## Activity:
Transcribe every record that appears below, exactly and in full.
::: Task input :::
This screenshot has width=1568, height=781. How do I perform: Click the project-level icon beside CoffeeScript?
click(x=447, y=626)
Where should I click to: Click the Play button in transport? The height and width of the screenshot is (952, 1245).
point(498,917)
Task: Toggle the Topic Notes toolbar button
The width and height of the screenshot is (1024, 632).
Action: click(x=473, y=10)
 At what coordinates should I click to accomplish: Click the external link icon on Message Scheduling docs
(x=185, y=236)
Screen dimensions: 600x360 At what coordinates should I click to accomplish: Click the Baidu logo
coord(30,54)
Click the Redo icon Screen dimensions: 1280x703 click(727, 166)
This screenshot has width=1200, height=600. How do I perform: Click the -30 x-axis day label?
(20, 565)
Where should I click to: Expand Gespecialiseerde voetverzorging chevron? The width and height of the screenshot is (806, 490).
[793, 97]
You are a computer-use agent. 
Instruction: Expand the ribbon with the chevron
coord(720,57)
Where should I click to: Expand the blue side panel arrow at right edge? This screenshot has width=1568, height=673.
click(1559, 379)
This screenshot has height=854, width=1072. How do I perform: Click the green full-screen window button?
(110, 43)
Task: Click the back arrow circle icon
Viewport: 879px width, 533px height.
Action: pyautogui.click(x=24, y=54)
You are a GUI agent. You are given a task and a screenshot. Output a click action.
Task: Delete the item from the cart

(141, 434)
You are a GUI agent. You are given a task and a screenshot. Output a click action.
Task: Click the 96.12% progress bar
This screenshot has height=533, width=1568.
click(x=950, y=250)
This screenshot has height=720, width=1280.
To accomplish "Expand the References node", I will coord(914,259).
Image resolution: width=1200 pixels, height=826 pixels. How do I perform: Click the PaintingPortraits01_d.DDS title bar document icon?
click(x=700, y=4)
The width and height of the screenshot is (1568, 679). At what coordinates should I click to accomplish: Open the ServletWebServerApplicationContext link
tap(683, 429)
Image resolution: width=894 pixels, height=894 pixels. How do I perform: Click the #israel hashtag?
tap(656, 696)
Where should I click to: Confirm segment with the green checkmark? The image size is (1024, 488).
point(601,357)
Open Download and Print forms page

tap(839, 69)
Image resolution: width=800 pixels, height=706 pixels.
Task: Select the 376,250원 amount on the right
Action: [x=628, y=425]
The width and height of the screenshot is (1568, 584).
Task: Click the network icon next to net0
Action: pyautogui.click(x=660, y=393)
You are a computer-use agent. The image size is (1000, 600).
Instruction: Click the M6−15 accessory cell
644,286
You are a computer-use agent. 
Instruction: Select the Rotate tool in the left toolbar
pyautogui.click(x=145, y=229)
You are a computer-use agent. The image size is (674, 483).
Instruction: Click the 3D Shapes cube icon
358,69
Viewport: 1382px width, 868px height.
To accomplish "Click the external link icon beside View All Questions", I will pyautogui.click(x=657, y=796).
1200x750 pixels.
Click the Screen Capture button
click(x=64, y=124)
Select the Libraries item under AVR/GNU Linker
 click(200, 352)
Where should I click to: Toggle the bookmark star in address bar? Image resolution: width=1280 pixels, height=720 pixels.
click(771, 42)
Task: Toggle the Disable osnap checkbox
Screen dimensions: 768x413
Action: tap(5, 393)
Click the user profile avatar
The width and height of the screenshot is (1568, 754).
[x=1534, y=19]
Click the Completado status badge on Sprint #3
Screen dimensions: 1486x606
:::
## Reply to the exercise:
This screenshot has width=1568, height=781. How do I perform: Click the project-level icon beside CoffeeScript?
click(x=447, y=626)
Where should I click to: Click the Play button in transport? The height and width of the screenshot is (952, 1245).
point(498,917)
Task: Toggle the Topic Notes toolbar button
The width and height of the screenshot is (1024, 632).
Action: click(x=473, y=10)
 At what coordinates should I click to accomplish: Click the external link icon on Message Scheduling docs
(x=185, y=236)
Screen dimensions: 600x360 At what coordinates should I click to accomplish: Click the Baidu logo
coord(30,54)
Click the Redo icon Screen dimensions: 1280x703 click(727, 166)
This screenshot has width=1200, height=600. How do I perform: Click the -30 x-axis day label?
(20, 565)
Where should I click to: Expand Gespecialiseerde voetverzorging chevron? The width and height of the screenshot is (806, 490).
[793, 97]
You are a computer-use agent. 
Instruction: Expand the ribbon with the chevron
coord(720,57)
Where should I click to: Expand the blue side panel arrow at right edge? This screenshot has width=1568, height=673.
click(1559, 379)
This screenshot has height=854, width=1072. How do I perform: Click the green full-screen window button?
(110, 43)
Task: Click the back arrow circle icon
Viewport: 879px width, 533px height.
Action: pyautogui.click(x=24, y=54)
You are a GUI agent. You are given a task and a screenshot. Output a click action.
Task: Delete the item from the cart

(141, 434)
You are a GUI agent. You are given a task and a screenshot. Output a click action.
Task: Click the 96.12% progress bar
This screenshot has height=533, width=1568.
click(x=950, y=250)
This screenshot has height=720, width=1280.
To accomplish "Expand the References node", I will coord(914,259).
Image resolution: width=1200 pixels, height=826 pixels. How do I perform: Click the PaintingPortraits01_d.DDS title bar document icon?
click(x=700, y=4)
The width and height of the screenshot is (1568, 679). At what coordinates should I click to accomplish: Open the ServletWebServerApplicationContext link
tap(683, 429)
Image resolution: width=894 pixels, height=894 pixels. How do I perform: Click the #israel hashtag?
tap(656, 696)
Where should I click to: Confirm segment with the green checkmark? The image size is (1024, 488).
point(601,357)
Open Download and Print forms page

tap(839, 69)
Image resolution: width=800 pixels, height=706 pixels.
Task: Select the 376,250원 amount on the right
Action: [x=628, y=425]
The width and height of the screenshot is (1568, 584).
Task: Click the network icon next to net0
Action: pyautogui.click(x=660, y=393)
You are a computer-use agent. The image size is (1000, 600).
Instruction: Click the M6−15 accessory cell
644,286
You are a computer-use agent. 
Instruction: Select the Rotate tool in the left toolbar
pyautogui.click(x=145, y=229)
You are a computer-use agent. The image size is (674, 483).
Instruction: Click the 3D Shapes cube icon
358,69
Viewport: 1382px width, 868px height.
To accomplish "Click the external link icon beside View All Questions", I will pyautogui.click(x=657, y=796).
1200x750 pixels.
Click the Screen Capture button
click(x=64, y=124)
Select the Libraries item under AVR/GNU Linker
 click(200, 352)
Where should I click to: Toggle the bookmark star in address bar? Image resolution: width=1280 pixels, height=720 pixels.
click(771, 42)
Task: Toggle the Disable osnap checkbox
Screen dimensions: 768x413
Action: tap(5, 393)
Click the user profile avatar
The width and height of the screenshot is (1568, 754).
[x=1534, y=19]
Click the Completado status badge on Sprint #3
Screen dimensions: 1486x606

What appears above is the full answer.